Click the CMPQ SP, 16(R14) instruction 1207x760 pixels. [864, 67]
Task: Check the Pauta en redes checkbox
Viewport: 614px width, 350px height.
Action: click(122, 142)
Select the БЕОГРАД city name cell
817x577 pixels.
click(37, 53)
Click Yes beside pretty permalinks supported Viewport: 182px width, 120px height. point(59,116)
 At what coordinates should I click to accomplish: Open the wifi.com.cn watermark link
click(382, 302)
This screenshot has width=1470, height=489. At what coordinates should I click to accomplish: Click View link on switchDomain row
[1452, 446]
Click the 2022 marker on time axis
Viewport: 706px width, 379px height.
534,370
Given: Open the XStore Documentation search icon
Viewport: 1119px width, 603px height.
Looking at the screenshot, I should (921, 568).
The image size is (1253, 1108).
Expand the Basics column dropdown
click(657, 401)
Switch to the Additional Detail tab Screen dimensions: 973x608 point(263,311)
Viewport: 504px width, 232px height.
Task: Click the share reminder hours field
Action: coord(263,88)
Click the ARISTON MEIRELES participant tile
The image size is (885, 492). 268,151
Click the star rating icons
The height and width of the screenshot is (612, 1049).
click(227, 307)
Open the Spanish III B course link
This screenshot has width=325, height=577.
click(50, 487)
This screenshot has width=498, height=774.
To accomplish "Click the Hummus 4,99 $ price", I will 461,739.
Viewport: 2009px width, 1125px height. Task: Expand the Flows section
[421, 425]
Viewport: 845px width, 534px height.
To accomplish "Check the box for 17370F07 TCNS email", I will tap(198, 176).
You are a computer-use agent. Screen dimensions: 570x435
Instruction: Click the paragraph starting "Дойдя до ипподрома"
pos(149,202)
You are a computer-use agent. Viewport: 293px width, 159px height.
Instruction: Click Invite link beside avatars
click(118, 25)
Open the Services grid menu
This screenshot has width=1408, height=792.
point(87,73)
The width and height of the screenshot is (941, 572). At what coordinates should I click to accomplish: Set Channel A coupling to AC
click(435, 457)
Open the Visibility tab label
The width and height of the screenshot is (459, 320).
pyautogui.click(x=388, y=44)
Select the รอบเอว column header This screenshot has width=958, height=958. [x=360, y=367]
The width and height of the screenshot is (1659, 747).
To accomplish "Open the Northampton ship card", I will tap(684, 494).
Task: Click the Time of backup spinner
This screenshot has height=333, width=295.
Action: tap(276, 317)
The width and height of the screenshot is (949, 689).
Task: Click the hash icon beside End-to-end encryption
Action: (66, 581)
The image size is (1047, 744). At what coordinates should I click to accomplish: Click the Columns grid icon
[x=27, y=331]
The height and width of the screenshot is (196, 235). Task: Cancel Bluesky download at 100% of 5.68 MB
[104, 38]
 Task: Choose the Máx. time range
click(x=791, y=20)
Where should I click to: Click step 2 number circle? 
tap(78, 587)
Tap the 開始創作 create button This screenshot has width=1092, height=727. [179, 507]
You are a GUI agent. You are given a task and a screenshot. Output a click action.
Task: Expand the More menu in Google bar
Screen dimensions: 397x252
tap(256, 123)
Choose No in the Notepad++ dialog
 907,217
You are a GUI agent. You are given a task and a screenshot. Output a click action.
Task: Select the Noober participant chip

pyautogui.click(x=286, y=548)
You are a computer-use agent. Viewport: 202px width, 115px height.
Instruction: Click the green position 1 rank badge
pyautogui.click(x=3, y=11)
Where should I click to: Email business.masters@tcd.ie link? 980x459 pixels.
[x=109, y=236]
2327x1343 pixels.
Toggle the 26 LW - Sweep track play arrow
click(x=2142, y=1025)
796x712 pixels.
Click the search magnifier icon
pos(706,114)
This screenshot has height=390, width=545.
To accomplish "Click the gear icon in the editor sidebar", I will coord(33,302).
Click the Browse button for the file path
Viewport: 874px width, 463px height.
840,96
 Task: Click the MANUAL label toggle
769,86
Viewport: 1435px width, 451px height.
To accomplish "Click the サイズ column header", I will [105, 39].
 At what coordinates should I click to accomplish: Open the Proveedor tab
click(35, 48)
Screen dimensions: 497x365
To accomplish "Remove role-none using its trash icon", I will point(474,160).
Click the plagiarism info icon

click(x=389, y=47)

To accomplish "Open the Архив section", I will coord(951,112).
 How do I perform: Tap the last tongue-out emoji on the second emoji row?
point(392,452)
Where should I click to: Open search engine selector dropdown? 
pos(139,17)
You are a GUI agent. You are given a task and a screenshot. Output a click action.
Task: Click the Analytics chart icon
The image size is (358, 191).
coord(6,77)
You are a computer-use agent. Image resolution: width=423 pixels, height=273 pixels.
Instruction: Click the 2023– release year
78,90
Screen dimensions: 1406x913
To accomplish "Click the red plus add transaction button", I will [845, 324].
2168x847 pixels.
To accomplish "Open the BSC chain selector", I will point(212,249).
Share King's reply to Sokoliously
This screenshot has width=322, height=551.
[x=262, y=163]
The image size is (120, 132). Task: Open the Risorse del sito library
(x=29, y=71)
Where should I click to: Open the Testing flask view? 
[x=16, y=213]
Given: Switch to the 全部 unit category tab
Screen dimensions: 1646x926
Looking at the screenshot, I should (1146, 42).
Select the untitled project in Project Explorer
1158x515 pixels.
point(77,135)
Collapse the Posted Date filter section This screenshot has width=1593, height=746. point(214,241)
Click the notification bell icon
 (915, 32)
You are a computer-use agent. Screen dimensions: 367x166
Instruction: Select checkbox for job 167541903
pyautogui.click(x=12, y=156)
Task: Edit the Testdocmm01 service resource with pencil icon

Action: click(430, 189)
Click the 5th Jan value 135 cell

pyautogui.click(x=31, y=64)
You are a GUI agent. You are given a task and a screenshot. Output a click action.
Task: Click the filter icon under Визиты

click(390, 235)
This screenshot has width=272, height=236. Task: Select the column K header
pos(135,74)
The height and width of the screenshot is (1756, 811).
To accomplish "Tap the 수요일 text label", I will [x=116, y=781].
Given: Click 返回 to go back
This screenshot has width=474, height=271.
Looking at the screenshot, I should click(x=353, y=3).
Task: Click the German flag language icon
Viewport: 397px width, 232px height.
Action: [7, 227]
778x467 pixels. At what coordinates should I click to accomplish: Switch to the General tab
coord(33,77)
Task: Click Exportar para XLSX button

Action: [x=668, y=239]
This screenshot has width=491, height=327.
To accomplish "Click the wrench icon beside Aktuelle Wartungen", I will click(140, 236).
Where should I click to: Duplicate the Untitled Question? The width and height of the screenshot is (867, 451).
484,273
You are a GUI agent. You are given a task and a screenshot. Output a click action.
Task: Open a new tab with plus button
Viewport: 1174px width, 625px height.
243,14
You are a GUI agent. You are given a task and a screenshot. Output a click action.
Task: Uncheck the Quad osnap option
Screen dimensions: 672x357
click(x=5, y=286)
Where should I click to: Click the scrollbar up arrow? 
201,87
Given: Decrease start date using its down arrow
○ ○ ○
Finalità del compito
Ritrascriva l'intero materiale riportato sopra, riga per riga e senza alcuna modifica.

Risultato richiesto
Click the CMPQ SP, 16(R14) instruction 1207x760 pixels. [864, 67]
Task: Check the Pauta en redes checkbox
Viewport: 614px width, 350px height.
Action: click(122, 142)
Select the БЕОГРАД city name cell
817x577 pixels.
click(37, 53)
Click Yes beside pretty permalinks supported Viewport: 182px width, 120px height. point(59,116)
 At what coordinates should I click to accomplish: Open the wifi.com.cn watermark link
click(382, 302)
This screenshot has width=1470, height=489. At what coordinates should I click to accomplish: Click View link on switchDomain row
[1452, 446]
Click the 2022 marker on time axis
Viewport: 706px width, 379px height.
534,370
Given: Open the XStore Documentation search icon
Viewport: 1119px width, 603px height.
Looking at the screenshot, I should (921, 568).
The image size is (1253, 1108).
Expand the Basics column dropdown
click(657, 401)
Switch to the Additional Detail tab Screen dimensions: 973x608 point(263,311)
Viewport: 504px width, 232px height.
Task: Click the share reminder hours field
Action: coord(263,88)
Click the ARISTON MEIRELES participant tile
The image size is (885, 492). 268,151
Click the star rating icons
The height and width of the screenshot is (612, 1049).
click(227, 307)
Open the Spanish III B course link
This screenshot has width=325, height=577.
click(50, 487)
This screenshot has width=498, height=774.
To accomplish "Click the Hummus 4,99 $ price", I will 461,739.
Viewport: 2009px width, 1125px height. Task: Expand the Flows section
[421, 425]
Viewport: 845px width, 534px height.
To accomplish "Check the box for 17370F07 TCNS email", I will tap(198, 176).
You are a computer-use agent. Screen dimensions: 570x435
Instruction: Click the paragraph starting "Дойдя до ипподрома"
pos(149,202)
You are a computer-use agent. Viewport: 293px width, 159px height.
Instruction: Click Invite link beside avatars
click(118, 25)
Open the Services grid menu
This screenshot has width=1408, height=792.
point(87,73)
The width and height of the screenshot is (941, 572). At what coordinates should I click to accomplish: Set Channel A coupling to AC
click(435, 457)
Open the Visibility tab label
The width and height of the screenshot is (459, 320).
pyautogui.click(x=388, y=44)
Select the รอบเอว column header This screenshot has width=958, height=958. [x=360, y=367]
The width and height of the screenshot is (1659, 747).
To accomplish "Open the Northampton ship card", I will tap(684, 494).
Task: Click the Time of backup spinner
This screenshot has height=333, width=295.
Action: tap(276, 317)
The width and height of the screenshot is (949, 689).
Task: Click the hash icon beside End-to-end encryption
Action: (66, 581)
The image size is (1047, 744). At what coordinates should I click to accomplish: Click the Columns grid icon
[x=27, y=331]
The height and width of the screenshot is (196, 235). Task: Cancel Bluesky download at 100% of 5.68 MB
[104, 38]
 Task: Choose the Máx. time range
click(x=791, y=20)
Where should I click to: Click step 2 number circle? 
tap(78, 587)
Tap the 開始創作 create button This screenshot has width=1092, height=727. [179, 507]
You are a GUI agent. You are given a task and a screenshot. Output a click action.
Task: Expand the More menu in Google bar
Screen dimensions: 397x252
tap(256, 123)
Choose No in the Notepad++ dialog
 907,217
You are a GUI agent. You are given a task and a screenshot. Output a click action.
Task: Select the Noober participant chip

pyautogui.click(x=286, y=548)
You are a computer-use agent. Viewport: 202px width, 115px height.
Instruction: Click the green position 1 rank badge
pyautogui.click(x=3, y=11)
Where should I click to: Email business.masters@tcd.ie link? 980x459 pixels.
[x=109, y=236]
2327x1343 pixels.
Toggle the 26 LW - Sweep track play arrow
click(x=2142, y=1025)
796x712 pixels.
Click the search magnifier icon
pos(706,114)
This screenshot has height=390, width=545.
To accomplish "Click the gear icon in the editor sidebar", I will coord(33,302).
Click the Browse button for the file path
Viewport: 874px width, 463px height.
840,96
 Task: Click the MANUAL label toggle
769,86
Viewport: 1435px width, 451px height.
To accomplish "Click the サイズ column header", I will [105, 39].
 At what coordinates should I click to accomplish: Open the Proveedor tab
click(35, 48)
Screen dimensions: 497x365
To accomplish "Remove role-none using its trash icon", I will point(474,160).
Click the plagiarism info icon

click(x=389, y=47)

To accomplish "Open the Архив section", I will coord(951,112).
 How do I perform: Tap the last tongue-out emoji on the second emoji row?
point(392,452)
Where should I click to: Open search engine selector dropdown? 
pos(139,17)
You are a GUI agent. You are given a task and a screenshot. Output a click action.
Task: Click the Analytics chart icon
The image size is (358, 191).
coord(6,77)
You are a computer-use agent. Image resolution: width=423 pixels, height=273 pixels.
Instruction: Click the 2023– release year
78,90
Screen dimensions: 1406x913
To accomplish "Click the red plus add transaction button", I will [845, 324].
2168x847 pixels.
To accomplish "Open the BSC chain selector", I will point(212,249).
Share King's reply to Sokoliously
This screenshot has width=322, height=551.
[x=262, y=163]
The image size is (120, 132). Task: Open the Risorse del sito library
(x=29, y=71)
Where should I click to: Open the Testing flask view? 
[x=16, y=213]
Given: Switch to the 全部 unit category tab
Screen dimensions: 1646x926
Looking at the screenshot, I should (1146, 42).
Select the untitled project in Project Explorer
1158x515 pixels.
point(77,135)
Collapse the Posted Date filter section This screenshot has width=1593, height=746. point(214,241)
Click the notification bell icon
 (915, 32)
You are a computer-use agent. Screen dimensions: 367x166
Instruction: Select checkbox for job 167541903
pyautogui.click(x=12, y=156)
Task: Edit the Testdocmm01 service resource with pencil icon

Action: click(430, 189)
Click the 5th Jan value 135 cell

pyautogui.click(x=31, y=64)
You are a GUI agent. You are given a task and a screenshot. Output a click action.
Task: Click the filter icon under Визиты

click(390, 235)
This screenshot has width=272, height=236. Task: Select the column K header
pos(135,74)
The height and width of the screenshot is (1756, 811).
To accomplish "Tap the 수요일 text label", I will [x=116, y=781].
Given: Click 返回 to go back
This screenshot has width=474, height=271.
Looking at the screenshot, I should click(x=353, y=3).
Task: Click the German flag language icon
Viewport: 397px width, 232px height.
Action: [7, 227]
778x467 pixels. At what coordinates should I click to accomplish: Switch to the General tab
coord(33,77)
Task: Click Exportar para XLSX button

Action: [x=668, y=239]
This screenshot has width=491, height=327.
To accomplish "Click the wrench icon beside Aktuelle Wartungen", I will click(140, 236).
Where should I click to: Duplicate the Untitled Question? The width and height of the screenshot is (867, 451).
484,273
You are a GUI agent. You are given a task and a screenshot. Output a click action.
Task: Open a new tab with plus button
Viewport: 1174px width, 625px height.
243,14
You are a GUI agent. You are given a task and a screenshot. Output a click action.
Task: Uncheck the Quad osnap option
Screen dimensions: 672x357
click(x=5, y=286)
Where should I click to: Click the scrollbar up arrow? 
201,87
Given: Decrease start date using its down arrow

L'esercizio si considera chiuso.